There are few things I won’t discuss openly and one of them is politics, especially if I sense it won’t be a honest dialogue or someone just wants to debate me. Well last evening we were dining with friends, whom we knew were of a different political persuasion than us, and enjoying our time together. Then the conversation turned. The question came if we had seen Rubio’s announcement for the presidential bid in 2016 (it was being talked about on one of the many televisions in the restaurant we were in).
Too be honest, I had not yet tuned into who is running because it is too early for me to think about it, so I did not see it. Somehow it came out in the discussion that I was on the “opposite” side of the political aisle than our friends Being the kindhearted and inquisitive friend he is, he politely asked me to enter a dialogue with him because he had been unable to find anyone willing to do so.
Now, I tend to shy away from this topic unless I am pretty sure I am around those who agree with me, (because that makes us feel safe and that other people are thinking the same thoughts we are in regards to politics and policy.) There are lots of reason for me to run the other way, but mainly the conversation turns to bantering back and forth without really seeking to understand each other and that exhausts me.
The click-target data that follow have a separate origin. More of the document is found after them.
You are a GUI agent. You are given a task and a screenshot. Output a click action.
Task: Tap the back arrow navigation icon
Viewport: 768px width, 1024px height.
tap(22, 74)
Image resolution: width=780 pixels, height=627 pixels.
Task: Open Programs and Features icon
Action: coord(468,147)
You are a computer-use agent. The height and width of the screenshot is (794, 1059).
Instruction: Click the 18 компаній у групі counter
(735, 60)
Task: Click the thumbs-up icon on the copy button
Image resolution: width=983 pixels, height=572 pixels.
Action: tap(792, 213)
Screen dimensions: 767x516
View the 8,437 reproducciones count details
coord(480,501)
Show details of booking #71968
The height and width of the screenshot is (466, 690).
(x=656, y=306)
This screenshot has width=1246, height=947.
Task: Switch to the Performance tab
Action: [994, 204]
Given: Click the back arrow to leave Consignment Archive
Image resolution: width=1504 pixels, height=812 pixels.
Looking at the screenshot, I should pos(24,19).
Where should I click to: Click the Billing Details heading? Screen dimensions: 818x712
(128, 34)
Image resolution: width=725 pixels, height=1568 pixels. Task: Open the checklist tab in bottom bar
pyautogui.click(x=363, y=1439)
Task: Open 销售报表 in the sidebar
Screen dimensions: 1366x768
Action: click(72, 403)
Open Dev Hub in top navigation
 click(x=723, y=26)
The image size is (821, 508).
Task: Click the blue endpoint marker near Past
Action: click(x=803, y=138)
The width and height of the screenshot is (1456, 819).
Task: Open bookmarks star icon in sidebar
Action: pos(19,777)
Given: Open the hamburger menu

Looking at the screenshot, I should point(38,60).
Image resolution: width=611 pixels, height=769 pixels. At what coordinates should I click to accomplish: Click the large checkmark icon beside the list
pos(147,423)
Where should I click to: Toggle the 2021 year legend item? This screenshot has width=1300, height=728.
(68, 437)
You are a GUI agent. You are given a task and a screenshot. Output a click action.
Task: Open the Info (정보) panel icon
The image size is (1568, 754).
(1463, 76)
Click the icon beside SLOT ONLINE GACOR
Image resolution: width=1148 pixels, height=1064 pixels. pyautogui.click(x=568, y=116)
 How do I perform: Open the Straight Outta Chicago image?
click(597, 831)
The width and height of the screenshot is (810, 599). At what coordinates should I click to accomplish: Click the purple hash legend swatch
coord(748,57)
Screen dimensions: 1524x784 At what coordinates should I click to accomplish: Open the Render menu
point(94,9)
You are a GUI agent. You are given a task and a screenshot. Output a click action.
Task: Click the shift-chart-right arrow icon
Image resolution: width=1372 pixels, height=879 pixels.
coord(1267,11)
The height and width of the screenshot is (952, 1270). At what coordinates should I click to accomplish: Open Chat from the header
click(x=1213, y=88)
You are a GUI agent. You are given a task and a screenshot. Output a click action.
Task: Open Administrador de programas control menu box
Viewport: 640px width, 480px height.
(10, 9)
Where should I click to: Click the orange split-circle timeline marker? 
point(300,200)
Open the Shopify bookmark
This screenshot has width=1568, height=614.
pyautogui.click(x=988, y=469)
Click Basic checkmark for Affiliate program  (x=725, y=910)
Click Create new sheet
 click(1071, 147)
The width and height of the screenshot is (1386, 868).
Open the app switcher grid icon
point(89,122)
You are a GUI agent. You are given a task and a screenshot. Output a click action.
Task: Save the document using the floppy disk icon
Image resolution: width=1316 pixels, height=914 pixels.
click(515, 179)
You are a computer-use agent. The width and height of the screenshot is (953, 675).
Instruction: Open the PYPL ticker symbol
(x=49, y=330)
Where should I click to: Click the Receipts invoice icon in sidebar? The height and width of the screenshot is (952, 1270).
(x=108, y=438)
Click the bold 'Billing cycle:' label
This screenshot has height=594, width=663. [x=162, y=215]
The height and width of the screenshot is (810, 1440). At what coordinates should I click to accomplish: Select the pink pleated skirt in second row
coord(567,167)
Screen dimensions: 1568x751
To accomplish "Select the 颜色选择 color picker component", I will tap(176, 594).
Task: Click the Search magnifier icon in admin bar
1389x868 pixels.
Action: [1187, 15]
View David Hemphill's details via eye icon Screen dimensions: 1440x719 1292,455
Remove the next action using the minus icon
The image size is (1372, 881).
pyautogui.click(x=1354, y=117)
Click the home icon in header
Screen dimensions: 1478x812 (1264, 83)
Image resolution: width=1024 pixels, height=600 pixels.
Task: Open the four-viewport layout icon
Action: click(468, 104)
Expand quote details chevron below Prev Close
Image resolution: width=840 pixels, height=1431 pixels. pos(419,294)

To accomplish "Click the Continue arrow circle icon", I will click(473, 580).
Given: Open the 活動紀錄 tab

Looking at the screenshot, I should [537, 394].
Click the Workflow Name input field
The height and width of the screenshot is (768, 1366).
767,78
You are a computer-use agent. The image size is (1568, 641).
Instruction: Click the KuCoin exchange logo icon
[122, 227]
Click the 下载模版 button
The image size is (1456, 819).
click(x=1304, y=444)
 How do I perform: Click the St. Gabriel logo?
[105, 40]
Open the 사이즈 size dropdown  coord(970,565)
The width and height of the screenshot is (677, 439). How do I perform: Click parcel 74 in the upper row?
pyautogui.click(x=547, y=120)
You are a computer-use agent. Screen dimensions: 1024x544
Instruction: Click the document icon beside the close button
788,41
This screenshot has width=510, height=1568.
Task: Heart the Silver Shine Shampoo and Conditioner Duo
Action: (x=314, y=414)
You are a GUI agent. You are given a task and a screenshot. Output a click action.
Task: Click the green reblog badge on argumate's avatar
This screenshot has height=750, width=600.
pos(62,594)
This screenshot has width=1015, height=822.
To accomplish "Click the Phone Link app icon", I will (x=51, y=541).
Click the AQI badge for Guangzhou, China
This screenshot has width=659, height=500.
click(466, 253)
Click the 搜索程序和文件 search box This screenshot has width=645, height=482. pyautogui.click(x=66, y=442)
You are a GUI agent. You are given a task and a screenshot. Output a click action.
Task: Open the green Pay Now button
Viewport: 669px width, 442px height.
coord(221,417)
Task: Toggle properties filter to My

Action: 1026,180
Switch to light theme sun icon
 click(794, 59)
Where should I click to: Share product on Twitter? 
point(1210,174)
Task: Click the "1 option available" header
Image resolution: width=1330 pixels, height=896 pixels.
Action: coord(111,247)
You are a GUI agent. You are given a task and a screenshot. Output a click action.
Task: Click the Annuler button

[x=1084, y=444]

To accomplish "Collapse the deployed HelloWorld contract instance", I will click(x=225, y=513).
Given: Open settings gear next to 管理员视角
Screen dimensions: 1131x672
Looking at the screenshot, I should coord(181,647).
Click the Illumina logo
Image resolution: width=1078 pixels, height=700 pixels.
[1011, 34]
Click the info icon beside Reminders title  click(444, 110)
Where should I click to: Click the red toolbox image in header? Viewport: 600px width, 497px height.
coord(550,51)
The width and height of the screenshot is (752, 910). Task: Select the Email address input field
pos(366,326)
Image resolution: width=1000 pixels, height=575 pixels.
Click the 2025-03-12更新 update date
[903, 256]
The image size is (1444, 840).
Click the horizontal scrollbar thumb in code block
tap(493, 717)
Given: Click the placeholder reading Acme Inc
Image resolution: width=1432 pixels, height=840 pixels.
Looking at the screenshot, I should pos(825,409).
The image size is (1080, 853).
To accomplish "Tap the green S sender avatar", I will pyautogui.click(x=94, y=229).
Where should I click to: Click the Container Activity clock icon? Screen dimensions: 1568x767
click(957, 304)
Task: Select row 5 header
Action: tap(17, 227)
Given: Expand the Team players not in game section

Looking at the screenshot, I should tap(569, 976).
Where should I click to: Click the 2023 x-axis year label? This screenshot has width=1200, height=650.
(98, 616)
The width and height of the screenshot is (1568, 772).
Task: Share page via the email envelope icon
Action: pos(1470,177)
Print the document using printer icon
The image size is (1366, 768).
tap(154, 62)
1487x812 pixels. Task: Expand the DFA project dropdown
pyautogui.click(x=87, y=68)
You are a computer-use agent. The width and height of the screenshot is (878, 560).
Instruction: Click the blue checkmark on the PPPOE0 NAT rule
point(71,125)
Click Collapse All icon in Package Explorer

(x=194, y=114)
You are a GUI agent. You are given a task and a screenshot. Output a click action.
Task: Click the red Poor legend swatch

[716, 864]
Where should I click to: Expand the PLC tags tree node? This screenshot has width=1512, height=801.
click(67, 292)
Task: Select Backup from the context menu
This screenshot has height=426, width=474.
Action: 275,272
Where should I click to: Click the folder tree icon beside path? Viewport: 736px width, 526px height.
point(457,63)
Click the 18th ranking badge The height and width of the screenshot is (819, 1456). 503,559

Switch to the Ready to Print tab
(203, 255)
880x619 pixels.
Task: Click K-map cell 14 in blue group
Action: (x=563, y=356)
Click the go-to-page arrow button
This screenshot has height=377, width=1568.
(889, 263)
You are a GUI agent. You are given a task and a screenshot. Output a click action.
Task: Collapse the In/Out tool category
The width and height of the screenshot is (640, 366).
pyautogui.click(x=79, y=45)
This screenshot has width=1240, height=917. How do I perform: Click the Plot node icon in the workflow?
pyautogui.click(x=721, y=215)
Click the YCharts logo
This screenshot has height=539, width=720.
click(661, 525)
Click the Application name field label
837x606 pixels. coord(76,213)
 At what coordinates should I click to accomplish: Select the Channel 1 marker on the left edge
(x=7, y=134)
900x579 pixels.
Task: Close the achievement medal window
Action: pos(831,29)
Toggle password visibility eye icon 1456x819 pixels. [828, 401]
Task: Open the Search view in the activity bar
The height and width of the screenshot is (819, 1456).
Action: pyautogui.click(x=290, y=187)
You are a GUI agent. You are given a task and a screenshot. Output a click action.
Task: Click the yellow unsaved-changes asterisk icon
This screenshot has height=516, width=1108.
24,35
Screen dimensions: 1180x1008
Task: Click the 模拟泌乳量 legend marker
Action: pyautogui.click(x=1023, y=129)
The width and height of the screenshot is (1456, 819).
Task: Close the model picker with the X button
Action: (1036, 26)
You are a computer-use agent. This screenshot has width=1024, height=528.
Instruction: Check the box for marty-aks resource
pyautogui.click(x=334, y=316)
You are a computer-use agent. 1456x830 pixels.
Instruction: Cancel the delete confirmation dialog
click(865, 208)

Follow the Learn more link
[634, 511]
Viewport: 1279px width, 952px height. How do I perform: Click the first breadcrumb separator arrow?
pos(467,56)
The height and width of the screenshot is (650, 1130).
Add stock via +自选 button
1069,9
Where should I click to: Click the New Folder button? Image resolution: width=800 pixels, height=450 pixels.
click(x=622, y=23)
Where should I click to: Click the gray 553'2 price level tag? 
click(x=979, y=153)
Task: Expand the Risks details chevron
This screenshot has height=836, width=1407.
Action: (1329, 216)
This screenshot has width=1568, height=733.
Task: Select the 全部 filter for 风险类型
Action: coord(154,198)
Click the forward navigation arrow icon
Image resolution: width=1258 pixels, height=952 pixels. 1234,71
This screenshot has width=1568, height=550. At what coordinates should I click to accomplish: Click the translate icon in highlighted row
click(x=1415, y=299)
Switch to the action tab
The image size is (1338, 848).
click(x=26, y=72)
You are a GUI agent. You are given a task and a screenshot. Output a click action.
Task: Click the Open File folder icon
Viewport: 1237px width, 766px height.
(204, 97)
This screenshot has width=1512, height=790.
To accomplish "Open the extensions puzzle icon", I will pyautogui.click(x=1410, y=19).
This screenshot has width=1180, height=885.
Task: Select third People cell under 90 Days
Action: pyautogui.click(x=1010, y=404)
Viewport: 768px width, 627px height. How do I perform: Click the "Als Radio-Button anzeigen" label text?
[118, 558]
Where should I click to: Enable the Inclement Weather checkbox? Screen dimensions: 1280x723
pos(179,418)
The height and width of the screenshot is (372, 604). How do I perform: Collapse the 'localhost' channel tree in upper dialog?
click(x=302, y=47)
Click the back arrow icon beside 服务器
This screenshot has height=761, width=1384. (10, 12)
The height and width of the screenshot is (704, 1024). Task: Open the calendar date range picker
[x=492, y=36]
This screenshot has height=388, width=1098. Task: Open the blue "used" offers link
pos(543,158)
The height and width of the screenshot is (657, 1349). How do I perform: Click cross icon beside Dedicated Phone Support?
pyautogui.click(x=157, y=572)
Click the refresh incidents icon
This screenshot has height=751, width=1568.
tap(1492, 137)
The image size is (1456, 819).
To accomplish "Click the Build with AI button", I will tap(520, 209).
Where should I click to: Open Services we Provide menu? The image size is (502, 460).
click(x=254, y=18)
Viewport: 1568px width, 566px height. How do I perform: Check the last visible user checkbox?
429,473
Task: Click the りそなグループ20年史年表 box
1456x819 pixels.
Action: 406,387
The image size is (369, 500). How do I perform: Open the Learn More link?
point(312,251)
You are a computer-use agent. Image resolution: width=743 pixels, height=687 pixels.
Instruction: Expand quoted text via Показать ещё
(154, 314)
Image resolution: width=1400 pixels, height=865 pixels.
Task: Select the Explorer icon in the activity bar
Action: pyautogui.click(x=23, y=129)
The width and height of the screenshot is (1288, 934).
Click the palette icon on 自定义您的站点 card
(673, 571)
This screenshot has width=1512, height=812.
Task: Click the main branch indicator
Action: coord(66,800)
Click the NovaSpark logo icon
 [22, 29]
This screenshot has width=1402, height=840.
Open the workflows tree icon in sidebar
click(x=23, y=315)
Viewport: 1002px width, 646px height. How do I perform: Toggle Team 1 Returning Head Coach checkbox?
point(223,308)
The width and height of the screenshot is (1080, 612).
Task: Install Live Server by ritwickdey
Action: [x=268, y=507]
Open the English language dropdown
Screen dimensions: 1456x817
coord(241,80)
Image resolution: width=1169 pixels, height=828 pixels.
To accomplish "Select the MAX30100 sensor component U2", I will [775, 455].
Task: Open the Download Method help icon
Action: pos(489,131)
Several things have stayed with me as I reflect back on the conversation. First, neither of us are extremely proud of the political climate in the country. Some of his concerns were the same as mine. Second, it was a beginning. It was a beginning to learn from each other rather than to defend each other’s beliefs. And finally, it was an invitation. Sincere. Genuine. Seeking. As he began to ask me questions, I carefully chose my words—not so much to not offend, but because it was an exercise for me to really clarify what I look for in a leader, especially a person who has the power to affect millions of lives. It is so hard to get past all the hype to truly see what each candidate can bring to the country.
Not what I have not shared is that this man is the same age as my father and has lived an extraordinary life and makes me laugh. He is my friend. He and his wife will be embarking on a another journey fighting cancer together. Yet while in the midst of waiting for final details about her upcoming surgery, he is wanting to dialogue with someone who differs from where he is politically.
So I am thankful and prayerful tonight as I write this blog. Thankful for the invitation to share in a way that didn’t put me on the defensive but allowed me to share what I am passionate about and how that guides my vote. Thankful for their friendship and support of not just my hubby and I but of our family. Compassion and care radiates from them. Prayerful tonight that what was offered in the invitation was a sign of hope. It gave me hope that there are people who are willing to dialogue rather than debate so that learning can occur. Our intentions are not necessarily to change each other’s minds, but to enlarge our perspectives. I don’t know where the dialogue will go, but I am confident that if both of us proceed with the intent of learning from each other, than we both win. It is not an either/or, but a both/and. I always remember there is more than one right answer, and through his invitation, I am reminded of this wisdom.
I also lift them up daily in prayer as they travel the road ahead….it helps when friends can travel along.